May 16 is the feast of one of the most famous of the Irish saints, Brendan the Navigator. The account of his voyaging was one of the most popular works of the Middle Ages and survives in over one hundred and twenty manuscripts written in a variety of European languages. In the 1905 account below we see why the Navigatio Brendani
appealed so powerfully to the medieval imagination. Here Saint Brendan is portrayed as 'an Odysseus of the Irish Church' who, like the Classical hero, visits a number of island locations and encounters all manner of strange natural phenomena and bizarre creatures. As a Christian hero, however, there are distinctly Christian themes to be found in the Brendan voyage - paradise and hell, Judas and of course the great fish which recalls the biblical story of Jonah and the whale:
An Odysseus of the Irish Church
It must always remain a matter of surprise that the Brendan legend, with its picturesque details, has not taken a more definite place in English literature. For it has about it the same flavour of romance and daring adventure upon the high seas which lends so deep a fascination to the stories of Elizabeth's great captains. Wrapped in grey wings of mystery, the figure of the Saint broods amongst the ocean mists of the long past, where, seen momently through rifts, his stature seems more than that of mortal man, and his hardy deeds crowned with a charm of blessings. There are many versions of his wanderings, in part sprung from the germs of truth, in part, no doubt, overlaid by the imaginations of the monks, who, poring over Holy Writ and Homeric enterprise, clothed "melodious Brendan" with borrowed attributes, dreamed him into Ionian perils, failed his sails with adventurous winds, such as would bear him into the wonders of the world's morning. That the monastic mind dwelt upon his history and delighted in it seems to be proved, for there is an ancient French legend of his doings which runs to two thousand verses, and a German poem has seventeen hundred and fifty-two. Little can be given of the life of this strenuous Saint in a short contribution like the present, but those who feel inclined to learn more of him will find a good guide in the "Brendaniana" of the Rev. D. O'Donoghue (Dublin: Browne and Nolan).
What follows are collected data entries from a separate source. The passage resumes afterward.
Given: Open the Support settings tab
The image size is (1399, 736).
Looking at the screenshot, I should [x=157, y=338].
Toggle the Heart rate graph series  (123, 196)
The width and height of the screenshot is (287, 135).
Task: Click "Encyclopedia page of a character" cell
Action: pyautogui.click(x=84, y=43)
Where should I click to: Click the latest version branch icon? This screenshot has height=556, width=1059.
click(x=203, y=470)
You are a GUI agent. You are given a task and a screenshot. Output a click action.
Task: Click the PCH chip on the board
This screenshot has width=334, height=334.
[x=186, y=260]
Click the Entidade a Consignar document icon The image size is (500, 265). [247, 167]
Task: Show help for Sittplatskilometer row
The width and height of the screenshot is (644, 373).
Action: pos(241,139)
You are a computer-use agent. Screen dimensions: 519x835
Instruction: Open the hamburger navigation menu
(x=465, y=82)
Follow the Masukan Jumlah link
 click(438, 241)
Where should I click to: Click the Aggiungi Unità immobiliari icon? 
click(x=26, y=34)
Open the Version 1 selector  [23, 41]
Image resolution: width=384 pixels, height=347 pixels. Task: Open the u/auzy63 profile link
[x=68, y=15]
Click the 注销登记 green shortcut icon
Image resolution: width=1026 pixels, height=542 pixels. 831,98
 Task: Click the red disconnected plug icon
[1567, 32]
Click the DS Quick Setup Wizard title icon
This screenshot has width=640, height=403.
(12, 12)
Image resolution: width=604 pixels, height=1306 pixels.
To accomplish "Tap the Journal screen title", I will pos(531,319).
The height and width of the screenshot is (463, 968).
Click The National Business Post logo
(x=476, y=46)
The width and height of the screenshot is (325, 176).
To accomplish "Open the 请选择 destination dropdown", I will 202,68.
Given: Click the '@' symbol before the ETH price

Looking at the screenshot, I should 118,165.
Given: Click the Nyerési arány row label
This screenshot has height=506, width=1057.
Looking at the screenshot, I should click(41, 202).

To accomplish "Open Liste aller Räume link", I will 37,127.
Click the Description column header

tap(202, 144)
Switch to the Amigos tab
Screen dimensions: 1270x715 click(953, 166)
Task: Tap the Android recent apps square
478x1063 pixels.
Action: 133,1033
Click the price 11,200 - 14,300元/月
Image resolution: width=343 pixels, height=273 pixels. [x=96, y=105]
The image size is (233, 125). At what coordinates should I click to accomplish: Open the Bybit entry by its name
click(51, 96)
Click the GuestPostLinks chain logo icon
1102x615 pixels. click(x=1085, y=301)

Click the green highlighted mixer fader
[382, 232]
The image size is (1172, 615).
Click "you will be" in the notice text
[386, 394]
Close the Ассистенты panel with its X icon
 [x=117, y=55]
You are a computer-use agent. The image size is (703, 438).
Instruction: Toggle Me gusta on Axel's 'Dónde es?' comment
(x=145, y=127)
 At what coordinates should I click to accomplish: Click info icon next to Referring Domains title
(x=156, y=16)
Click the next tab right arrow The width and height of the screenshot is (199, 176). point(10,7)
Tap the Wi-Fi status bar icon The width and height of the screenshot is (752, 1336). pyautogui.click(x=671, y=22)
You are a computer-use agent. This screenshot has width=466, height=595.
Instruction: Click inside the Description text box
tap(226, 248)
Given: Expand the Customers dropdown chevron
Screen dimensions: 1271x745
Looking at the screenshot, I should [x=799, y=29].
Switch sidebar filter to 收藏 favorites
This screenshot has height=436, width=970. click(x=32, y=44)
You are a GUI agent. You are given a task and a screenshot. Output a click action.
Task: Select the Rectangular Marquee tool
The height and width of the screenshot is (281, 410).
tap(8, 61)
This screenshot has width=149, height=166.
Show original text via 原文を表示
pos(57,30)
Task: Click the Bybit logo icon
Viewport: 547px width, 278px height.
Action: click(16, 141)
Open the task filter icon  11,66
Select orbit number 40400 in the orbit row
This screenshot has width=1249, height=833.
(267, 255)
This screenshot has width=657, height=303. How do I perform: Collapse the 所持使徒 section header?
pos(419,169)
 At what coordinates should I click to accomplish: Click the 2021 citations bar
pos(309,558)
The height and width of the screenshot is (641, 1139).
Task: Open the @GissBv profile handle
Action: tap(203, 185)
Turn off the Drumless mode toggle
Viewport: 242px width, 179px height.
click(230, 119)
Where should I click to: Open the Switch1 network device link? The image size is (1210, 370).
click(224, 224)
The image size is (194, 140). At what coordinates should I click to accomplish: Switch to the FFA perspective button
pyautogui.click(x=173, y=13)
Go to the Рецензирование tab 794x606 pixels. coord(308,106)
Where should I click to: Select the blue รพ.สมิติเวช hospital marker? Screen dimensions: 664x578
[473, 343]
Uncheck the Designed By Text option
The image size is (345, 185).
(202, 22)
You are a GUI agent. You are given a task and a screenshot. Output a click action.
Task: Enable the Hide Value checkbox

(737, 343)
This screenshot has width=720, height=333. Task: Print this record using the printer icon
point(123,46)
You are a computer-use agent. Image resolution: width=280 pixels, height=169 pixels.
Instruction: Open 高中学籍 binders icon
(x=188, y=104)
St. Brendan was born in Altraighe, Tralee. He was of Royal lineage. Miracles attended his birth, before which event his mother dreamed that her bosom was full of gold and her breasts white like snow. She told her vision to Bishop Erc (the earliest Bishop of Kerry, the "sweet-spoken Brehon" of St. Patrick), and he answered her: "There shall be born of thee a child of power, who will be full of the grace of the Holy Ghost." When a year old the child was carried by Bishop Erc to his foster-mother, St. Ita. Of this time it is quaintly written:
"Angels in the guise of fair virgins
Were fostering Brendan,
From one hand to another,
Without much hurt to the babe."
Over and over again Brendan's character —strong, impetuous, and passionate — led him to acts that issued in heavy penances. The first recorded of these savours of a very human boy. When about ten he went driving with the Bishop, who, going away to preach, left Brendan reading psalms in the carriage. "Then a young maiden, gentle, modest, of a princely family, drew nigh to the carriage: and she looked at him and saw his face was beautiful and bright." Taken with his beauty, she wished to play with him, and made "a sportive bound" into the carriage. Brendan resented her advances, and tried to drive her away with angry words. "Go away home," he cried, "and have illwill to whoever left you here!" Thereupon he seized the reins and lashed her soundly, until she ran away crying and complaining to the King and Queen, her father and mother. For this piece of boyish intolerance he was condemned to do penance by remaining alone in a cave. In his devotions he sings:
"The sound of the voice of melodious Brendan
In the cave near Fenit,
A thousand paces on every hand,
His high fine voice was heard."
Perhaps this early solitude turned his heart to the love of remote and solitary places, where he recurrently secluded himself in later years. As he attained to manhood, we find him wandering, preaching, founding abbeys, travelling on foot, rowing over wild seas to outlying islands, fasting on Inishglora or another of his beloved "deserts of the sea," singing masses to the accompaniment of storm-music; and all the while we feel that the heart of the born rover, the pioneer, the wanderer, beat under his monk's habit of rough woven stuff. Finally, his stern eyes turned to the unsailed ocean of the West: he could no longer restrain himself from going forth upon those long voyagings whither his intrepid fancy had preceded him. Two reasons are given for his taking ship on this perilous quest — one, his desire to save souls; another, that he was driven to go as a punishment. For Brendan, having read a book — presumably of travels — very strange and incredible, waxed indignant at such extravagances, and threw the book into the fire, Therefore God, to punish him for his incredulity, commanded him to forsake his country and parents, and traverse the wide ocean for seven years, that he might see "with his own eyes those wonders, and greater than those wonders, he deemed so unworthy of his belief."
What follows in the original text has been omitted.